**Task item:**
Reproduce the lines starting at the line containing "Image resolution: width=513" and ending at the line containing "What do you see at coordinates (365, 470)", copying each one without any change.
*** Exercise materials Section Begins ***
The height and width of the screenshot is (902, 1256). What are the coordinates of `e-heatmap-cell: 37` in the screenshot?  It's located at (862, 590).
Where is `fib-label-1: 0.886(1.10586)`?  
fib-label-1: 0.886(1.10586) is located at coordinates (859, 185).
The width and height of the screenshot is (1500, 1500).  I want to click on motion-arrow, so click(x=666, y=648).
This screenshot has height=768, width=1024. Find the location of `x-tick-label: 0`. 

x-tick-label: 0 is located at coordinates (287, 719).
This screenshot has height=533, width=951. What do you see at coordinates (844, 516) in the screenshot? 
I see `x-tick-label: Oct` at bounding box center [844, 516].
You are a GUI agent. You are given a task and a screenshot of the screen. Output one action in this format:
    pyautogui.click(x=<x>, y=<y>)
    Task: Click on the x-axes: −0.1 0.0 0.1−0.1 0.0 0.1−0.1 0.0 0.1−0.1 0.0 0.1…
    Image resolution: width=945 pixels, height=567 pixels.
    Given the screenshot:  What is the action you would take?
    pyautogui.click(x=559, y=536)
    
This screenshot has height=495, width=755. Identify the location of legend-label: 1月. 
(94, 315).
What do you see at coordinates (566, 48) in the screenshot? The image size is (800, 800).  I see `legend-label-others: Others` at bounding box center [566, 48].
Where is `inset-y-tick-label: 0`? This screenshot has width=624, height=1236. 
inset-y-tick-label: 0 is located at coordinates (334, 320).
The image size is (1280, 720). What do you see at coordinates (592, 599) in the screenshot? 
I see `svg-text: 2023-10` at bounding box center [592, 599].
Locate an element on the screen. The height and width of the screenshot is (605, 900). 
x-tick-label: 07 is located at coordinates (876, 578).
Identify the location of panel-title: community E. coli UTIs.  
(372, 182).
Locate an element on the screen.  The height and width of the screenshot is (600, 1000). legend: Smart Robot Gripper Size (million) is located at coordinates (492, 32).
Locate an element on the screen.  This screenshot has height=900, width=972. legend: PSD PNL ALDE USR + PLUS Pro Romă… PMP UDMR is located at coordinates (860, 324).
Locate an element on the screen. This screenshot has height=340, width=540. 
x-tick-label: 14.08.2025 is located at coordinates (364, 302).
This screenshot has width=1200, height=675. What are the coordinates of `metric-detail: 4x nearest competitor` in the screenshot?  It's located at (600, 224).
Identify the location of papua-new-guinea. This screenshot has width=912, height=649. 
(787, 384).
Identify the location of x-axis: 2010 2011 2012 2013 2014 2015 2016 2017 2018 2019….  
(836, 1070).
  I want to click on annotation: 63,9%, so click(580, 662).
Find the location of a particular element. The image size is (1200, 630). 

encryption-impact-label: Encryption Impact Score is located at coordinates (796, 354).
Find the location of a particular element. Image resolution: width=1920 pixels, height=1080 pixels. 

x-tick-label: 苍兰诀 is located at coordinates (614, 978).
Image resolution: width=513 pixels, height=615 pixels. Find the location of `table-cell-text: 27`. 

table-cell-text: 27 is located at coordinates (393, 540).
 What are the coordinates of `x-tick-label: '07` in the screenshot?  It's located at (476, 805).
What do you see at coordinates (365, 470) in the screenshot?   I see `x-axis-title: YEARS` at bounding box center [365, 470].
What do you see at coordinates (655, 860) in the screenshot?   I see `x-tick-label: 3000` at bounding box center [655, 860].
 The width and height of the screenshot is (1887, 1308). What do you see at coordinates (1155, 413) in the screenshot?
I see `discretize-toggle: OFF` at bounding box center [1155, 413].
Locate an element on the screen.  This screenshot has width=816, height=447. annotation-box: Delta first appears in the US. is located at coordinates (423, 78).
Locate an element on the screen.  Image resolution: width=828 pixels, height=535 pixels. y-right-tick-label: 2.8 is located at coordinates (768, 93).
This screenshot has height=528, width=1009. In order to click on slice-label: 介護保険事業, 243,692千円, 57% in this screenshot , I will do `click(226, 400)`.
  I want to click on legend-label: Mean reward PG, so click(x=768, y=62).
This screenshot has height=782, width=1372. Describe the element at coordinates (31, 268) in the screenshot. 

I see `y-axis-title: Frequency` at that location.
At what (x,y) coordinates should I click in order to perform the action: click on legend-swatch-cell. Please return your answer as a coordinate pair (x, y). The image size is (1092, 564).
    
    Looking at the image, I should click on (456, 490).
*** Exercise materials Section Ends ***
**Solved problem:**
Image resolution: width=513 pixels, height=615 pixels. Find the location of `table-cell-text: 27`. 

table-cell-text: 27 is located at coordinates (393, 540).
 What are the coordinates of `x-tick-label: '07` in the screenshot?  It's located at (476, 805).
What do you see at coordinates (365, 470) in the screenshot?   I see `x-axis-title: YEARS` at bounding box center [365, 470].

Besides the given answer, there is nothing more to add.